Five million Brits now own risky crypto: City watchdog sounds alarm

Five million Brits now own high-risk crypto: City watchdog sounds alarm as UK investor numbers double in just a year

Nearly 5 million people in Britain own cryptocurrency despite warnings they could lose all their money.

When it announced its latest crackdown on what critics have called a “Wild West” industry, the Financial Conduct Authority (FCA) revealed last year that 9 percent of UK adults invested in digital tokens like bitcoin.

That amounts to 4.97 million men and women, more than double the 2.3 million who owned crypto assets in 2021.

With fears mounting that more people are taking unnecessary risks, the FCA has announced measures to make the industry safer.

It comes amid a major crackdown in the US, where regulators are targeting two of the world’s largest crypto exchanges: Binance and Coinbase.

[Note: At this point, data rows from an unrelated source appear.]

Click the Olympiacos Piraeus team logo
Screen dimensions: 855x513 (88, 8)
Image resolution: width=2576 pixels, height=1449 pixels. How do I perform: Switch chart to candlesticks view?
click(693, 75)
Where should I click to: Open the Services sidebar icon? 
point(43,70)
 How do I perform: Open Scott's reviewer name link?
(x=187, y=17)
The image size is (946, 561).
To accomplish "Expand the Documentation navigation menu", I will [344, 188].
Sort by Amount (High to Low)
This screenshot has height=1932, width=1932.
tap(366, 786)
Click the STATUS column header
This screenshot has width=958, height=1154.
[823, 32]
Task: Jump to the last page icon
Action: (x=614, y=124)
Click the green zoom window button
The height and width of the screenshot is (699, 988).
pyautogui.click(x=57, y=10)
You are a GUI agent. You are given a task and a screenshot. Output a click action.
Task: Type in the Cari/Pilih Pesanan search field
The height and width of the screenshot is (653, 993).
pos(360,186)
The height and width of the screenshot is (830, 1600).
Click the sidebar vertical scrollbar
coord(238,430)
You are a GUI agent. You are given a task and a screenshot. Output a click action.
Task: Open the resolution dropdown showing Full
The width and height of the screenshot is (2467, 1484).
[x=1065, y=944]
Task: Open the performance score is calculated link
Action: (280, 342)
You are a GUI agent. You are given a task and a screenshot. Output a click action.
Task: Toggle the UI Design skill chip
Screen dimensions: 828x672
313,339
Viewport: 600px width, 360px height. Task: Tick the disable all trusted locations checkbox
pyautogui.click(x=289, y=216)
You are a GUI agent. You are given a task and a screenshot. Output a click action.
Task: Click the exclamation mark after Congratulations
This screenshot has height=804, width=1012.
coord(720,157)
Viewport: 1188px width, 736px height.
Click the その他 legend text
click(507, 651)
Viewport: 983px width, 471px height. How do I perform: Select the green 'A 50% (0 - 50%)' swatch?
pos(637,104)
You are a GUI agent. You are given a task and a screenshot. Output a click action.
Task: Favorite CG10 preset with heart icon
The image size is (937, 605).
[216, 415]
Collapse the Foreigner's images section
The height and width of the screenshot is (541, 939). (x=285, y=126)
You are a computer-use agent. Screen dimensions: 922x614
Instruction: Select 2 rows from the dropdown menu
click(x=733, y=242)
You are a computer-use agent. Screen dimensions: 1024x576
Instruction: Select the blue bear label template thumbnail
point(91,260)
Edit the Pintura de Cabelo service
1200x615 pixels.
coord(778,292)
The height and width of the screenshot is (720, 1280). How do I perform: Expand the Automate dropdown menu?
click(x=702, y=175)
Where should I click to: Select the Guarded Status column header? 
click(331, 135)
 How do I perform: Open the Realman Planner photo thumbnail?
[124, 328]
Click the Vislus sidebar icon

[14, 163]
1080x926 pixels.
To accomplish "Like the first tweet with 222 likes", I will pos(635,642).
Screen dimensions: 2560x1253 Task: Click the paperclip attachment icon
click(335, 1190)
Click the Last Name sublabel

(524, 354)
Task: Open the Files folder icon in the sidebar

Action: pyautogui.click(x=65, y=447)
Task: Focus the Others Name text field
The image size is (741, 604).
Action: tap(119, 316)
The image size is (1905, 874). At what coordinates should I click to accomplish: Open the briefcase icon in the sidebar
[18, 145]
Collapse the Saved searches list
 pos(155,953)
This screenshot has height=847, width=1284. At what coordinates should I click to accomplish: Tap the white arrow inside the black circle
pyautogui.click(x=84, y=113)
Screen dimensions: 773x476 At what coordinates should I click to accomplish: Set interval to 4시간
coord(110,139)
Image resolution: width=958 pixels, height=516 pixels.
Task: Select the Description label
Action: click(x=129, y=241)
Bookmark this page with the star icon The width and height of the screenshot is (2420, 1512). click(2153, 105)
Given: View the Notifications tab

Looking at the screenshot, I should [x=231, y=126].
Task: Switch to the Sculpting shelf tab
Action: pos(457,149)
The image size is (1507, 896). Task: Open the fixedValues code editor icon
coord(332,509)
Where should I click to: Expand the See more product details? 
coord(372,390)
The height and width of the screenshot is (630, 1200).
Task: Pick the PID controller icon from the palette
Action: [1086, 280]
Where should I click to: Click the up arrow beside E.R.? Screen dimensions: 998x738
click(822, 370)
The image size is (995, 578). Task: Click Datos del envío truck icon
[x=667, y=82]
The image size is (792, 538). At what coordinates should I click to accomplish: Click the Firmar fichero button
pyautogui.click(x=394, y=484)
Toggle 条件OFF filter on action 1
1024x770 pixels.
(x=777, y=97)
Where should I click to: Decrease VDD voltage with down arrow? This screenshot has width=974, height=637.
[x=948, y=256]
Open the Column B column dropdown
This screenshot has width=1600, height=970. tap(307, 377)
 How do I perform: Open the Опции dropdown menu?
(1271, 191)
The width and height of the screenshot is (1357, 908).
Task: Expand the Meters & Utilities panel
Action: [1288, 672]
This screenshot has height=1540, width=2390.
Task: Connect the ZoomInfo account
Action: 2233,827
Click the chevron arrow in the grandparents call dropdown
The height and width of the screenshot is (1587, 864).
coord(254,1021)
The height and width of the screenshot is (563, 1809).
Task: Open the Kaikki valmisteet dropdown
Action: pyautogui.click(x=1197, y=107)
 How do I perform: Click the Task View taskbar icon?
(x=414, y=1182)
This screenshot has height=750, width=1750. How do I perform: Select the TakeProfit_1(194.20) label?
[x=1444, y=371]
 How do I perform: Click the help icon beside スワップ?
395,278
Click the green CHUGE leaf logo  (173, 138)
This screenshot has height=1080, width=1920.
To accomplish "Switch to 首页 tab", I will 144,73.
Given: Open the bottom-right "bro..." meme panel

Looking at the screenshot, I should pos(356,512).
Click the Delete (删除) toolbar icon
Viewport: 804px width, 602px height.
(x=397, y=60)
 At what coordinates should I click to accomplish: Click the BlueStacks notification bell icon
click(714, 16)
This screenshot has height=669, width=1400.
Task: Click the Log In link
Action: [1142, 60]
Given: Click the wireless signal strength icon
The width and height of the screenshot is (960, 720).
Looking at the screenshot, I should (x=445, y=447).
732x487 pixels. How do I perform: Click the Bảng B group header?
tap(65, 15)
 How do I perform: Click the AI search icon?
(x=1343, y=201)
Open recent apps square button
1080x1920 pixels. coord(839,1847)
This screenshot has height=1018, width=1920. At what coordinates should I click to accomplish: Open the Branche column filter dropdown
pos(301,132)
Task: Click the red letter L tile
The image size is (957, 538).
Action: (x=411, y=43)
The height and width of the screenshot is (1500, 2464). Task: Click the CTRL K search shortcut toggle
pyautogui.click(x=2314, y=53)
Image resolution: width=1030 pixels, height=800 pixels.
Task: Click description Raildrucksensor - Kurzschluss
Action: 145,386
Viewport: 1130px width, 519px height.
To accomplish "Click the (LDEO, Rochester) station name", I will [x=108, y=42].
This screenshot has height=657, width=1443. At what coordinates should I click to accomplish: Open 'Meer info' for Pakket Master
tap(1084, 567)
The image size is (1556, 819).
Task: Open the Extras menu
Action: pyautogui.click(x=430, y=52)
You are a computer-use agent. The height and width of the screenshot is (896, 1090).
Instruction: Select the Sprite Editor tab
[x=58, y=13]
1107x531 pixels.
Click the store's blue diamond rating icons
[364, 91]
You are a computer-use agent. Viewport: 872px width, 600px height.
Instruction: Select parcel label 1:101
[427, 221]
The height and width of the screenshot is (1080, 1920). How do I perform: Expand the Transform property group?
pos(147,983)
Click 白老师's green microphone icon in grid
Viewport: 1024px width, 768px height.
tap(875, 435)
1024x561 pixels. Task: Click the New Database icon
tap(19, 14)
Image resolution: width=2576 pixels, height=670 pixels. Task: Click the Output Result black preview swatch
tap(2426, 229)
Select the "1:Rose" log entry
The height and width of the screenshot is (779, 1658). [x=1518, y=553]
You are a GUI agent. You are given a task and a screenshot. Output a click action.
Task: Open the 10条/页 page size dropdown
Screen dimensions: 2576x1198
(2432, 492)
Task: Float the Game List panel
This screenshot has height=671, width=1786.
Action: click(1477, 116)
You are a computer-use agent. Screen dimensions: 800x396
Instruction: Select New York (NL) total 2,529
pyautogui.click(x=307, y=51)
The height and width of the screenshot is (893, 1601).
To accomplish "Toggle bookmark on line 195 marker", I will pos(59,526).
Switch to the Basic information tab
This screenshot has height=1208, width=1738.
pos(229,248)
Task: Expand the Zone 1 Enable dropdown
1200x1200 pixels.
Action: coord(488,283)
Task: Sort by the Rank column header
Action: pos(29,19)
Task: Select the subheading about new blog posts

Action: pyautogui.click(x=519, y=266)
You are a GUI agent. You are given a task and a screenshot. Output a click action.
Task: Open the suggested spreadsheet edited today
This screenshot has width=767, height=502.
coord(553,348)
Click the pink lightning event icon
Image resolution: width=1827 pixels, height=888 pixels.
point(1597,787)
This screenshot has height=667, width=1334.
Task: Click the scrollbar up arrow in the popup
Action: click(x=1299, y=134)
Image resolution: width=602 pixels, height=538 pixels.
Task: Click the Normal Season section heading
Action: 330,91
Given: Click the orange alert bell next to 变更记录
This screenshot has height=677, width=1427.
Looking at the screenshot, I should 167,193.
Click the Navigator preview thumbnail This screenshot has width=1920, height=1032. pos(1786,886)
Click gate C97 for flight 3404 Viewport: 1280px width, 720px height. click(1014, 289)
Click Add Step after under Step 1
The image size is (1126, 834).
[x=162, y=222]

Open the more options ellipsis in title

Gamble: The Financial Conduct Authority revealed that 9% of adults in the UK invested in digital tokens like bitcoin last year

The Securities and Exchange Commission this week filed lawsuits against both, accusing Binance and its boss of “an elaborate web of deception” and “calculated evasion” of US laws.

Today, the FCA reiterates its warning that investors should be “prepared to lose all their money.”

The new measures include a mandatory ‘cooling off period’. Due to changes in advertising coming in from Oct. 8, companies will have to wait 24 hours before new customers can purchase cryptoassets — in the hopes of reducing the number of impulsive decisions.

It also plans to ban “refer a friend” bonuses that are used to lure newbies, with the aim of diverting consumers, who may not understand that crypto is not backed by a central bank, from making a hasty decision.

The FCA has been on a mission to stamp out crypto-get-rich-quick scams, as well as celebrity endorsement of risky and unregulated products on social media.

In a report today, the FCA found that more than a third of consumers regret purchasing cryptoassets, while 46 percent of people said their investments are now worth less than the initial purchase value.

Sheldon Mills, executive director at the FCA, said: ‘Our rules give people the time and appropriate risk warnings to make an informed choice.

Consumers should still be aware that crypto remains largely unregulated and risky. Those who invest must be prepared to lose all their money.’

Laith Khalaf, head of investment analysis at AJ Bell, said: “The message to crypto companies is that if they want to play in the mass market, they have to play by the rules.”

Rio Stedford, financial planning expert at Quilter, said: “While some have made money from crypto, and there is nothing wrong with that, those who invest are taking a real gamble because they risk losing everything.

“It is particularly concerning when people are inexperienced investors and can be vulnerable to the social media promotions that can be highly misleading, and it is right that those who promote crypto will soon be held accountable.

These rules follow a major crackdown in the US and we could see even more changes in an effort to protect consumers.”

But critics say the measures do not go far enough.

Dame Angela Eagle, a Labor MP who sits on the Treasury committee, said that while the measures were ‘very welcome’, she wasn’t sure 24 hours was a long enough cooling-off period.

The FCA’s crackdown comes as the industry reels from increased scrutiny in the US. Walid Koudmani, at broker XTB, said US regulators hoped to “lead by example” with lawsuits against Binance and Coinbase. “Whatever the US does, British regulators are likely to follow suit,” he said.